Question

Solve each system.
$$3x-y=22$$
$$-6x+2y=-4$$

Answer

**step1** Understanding the Problem

The problem asks us to find specific numbers for 'x' and 'y' that make two mathematical statements true at the same time. We need to find a pair of numbers, one for 'x' and one for 'y', such that when we put them into the first statement, it is true, AND when we put the same numbers into the second statement, it is also true.

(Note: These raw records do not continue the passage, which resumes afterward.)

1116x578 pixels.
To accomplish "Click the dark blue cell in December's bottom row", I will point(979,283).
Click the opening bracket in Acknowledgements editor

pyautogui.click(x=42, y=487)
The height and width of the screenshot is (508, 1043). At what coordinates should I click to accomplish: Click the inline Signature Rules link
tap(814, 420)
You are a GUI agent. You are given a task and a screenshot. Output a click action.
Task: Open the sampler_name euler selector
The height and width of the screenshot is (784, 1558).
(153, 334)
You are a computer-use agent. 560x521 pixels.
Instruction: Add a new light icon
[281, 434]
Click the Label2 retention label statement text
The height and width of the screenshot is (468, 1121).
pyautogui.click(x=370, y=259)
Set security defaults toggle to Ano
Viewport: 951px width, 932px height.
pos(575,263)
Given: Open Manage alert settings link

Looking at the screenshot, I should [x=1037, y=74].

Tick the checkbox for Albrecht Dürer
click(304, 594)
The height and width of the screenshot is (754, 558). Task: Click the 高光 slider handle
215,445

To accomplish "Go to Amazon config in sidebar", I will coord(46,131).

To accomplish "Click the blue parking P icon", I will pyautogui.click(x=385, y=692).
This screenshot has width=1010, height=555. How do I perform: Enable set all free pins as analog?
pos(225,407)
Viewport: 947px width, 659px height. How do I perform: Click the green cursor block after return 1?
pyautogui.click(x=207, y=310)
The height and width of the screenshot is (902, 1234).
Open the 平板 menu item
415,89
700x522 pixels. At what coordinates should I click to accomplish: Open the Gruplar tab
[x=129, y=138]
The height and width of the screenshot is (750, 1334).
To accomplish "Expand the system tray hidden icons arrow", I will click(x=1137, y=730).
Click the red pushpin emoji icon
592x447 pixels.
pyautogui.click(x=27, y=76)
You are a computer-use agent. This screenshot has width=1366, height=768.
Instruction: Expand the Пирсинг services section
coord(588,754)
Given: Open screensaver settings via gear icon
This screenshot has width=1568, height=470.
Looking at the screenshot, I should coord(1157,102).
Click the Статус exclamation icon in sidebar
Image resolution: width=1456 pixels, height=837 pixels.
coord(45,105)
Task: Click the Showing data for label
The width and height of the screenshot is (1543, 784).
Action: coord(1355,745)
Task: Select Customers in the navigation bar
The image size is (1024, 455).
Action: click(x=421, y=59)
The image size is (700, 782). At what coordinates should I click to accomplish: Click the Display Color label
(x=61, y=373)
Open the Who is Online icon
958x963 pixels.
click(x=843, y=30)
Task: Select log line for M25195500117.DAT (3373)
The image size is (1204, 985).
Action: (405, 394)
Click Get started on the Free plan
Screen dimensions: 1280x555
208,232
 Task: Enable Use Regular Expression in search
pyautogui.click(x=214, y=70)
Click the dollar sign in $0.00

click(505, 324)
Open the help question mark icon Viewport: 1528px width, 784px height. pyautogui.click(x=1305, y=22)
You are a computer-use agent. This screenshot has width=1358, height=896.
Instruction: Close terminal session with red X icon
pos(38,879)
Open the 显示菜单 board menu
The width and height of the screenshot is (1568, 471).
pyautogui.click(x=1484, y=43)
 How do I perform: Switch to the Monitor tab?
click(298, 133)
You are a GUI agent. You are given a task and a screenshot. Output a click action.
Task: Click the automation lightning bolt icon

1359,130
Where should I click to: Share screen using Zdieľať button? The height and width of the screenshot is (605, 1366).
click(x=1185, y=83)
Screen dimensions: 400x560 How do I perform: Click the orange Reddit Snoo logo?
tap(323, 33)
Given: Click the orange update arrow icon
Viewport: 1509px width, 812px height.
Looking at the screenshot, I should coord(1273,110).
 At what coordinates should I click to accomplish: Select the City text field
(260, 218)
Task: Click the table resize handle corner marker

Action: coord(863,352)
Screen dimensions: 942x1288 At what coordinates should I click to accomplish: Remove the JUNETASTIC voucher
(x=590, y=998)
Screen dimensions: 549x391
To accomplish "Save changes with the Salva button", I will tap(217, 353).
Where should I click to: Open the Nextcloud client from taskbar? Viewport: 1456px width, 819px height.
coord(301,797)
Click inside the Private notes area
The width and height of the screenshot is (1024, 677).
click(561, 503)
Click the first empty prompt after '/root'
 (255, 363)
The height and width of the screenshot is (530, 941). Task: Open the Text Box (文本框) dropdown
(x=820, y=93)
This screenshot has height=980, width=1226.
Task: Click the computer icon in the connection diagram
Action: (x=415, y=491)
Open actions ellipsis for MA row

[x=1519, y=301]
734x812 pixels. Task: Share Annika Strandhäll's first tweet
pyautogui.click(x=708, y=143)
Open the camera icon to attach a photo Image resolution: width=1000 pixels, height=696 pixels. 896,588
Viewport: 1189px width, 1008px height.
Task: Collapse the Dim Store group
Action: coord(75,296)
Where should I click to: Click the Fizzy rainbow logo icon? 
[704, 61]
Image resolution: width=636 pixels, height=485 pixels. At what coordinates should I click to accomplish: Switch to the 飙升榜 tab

**step2** Analyzing the First Statement: $$3x - y = 22$$

The first statement is $$3x - y = 22$$. This means if we take a number (let's call it 'x'), multiply it by 3, and then subtract another number (let's call it 'y'), the result must be 22.
We can think of this as: "If we have 3 groups of 'x', and we take away 'y', we are left with 22."
This also means that "3 groups of 'x' is 'y' more than 22." So, we can write this as:
$$3x = y + 22$$

**step3** Analyzing and Simplifying the Second Statement: $$-6x + 2y = -4$$

The second statement is $$-6x + 2y = -4$$. This statement involves negative numbers (like $$-6x$$ and $$-4$$), which means we are dealing with amounts that are less than zero. In elementary school, we can think of negative numbers as a debt or something that is missing.
So, $$-6x + 2y = -4$$ means that if you have 2 groups of 'y' and then you owe 6 groups of 'x', you still owe 4.
This tells us that the amount we owe (6 groups of 'x') is more than what we have (2 groups of 'y') by exactly 4. So, we can write this as:
$$6x = 2y + 4$$

**step4** Further Simplifying the Second Statement

Now we have $$6x = 2y + 4$$. Let's make this statement simpler by dividing every part by 2. This is like sharing or grouping.
Dividing 6 groups of 'x' by 2 gives 3 groups of 'x'. So, $$6x \div 2 = 3x$$.
Dividing 2 groups of 'y' by 2 gives 1 group of 'y'. So, $$2y \div 2 = y$$.
Dividing 4 by 2 gives 2. So, $$4 \div 2 = 2$$.
After dividing by 2, the second statement becomes:
$$3x = y + 2$$

**step5** Comparing the Simplified Statements

Now we have two facts about 'x' and 'y':
From the first original statement, we found: $$3x = y + 22$$
From the simplified second statement, we found: $$3x = y + 2$$

**step6** Conclusion

Let's look closely at these two facts.
The first fact says that 3 groups of 'x' are equal to 'y' plus 22.
The second fact says that 3 groups of 'x' are equal to 'y' plus 2.
For both statements to be true at the same time, the value of "3 groups of 'x'" must be the same in both facts. This means that "y + 22" must be the same as "y + 2".
So, we would have: $$y + 22 = y + 2$$
If we take away 'y' from both sides of this comparison, we are left with:
$$22 = 2$$

This is clearly not true! The number 22 is not equal to the number 2.
Since we arrived at a statement that is not true, it means that there are no numbers for 'x' and 'y' that can make both of the original mathematical statements true at the same time. Therefore, this system of equations has no solution.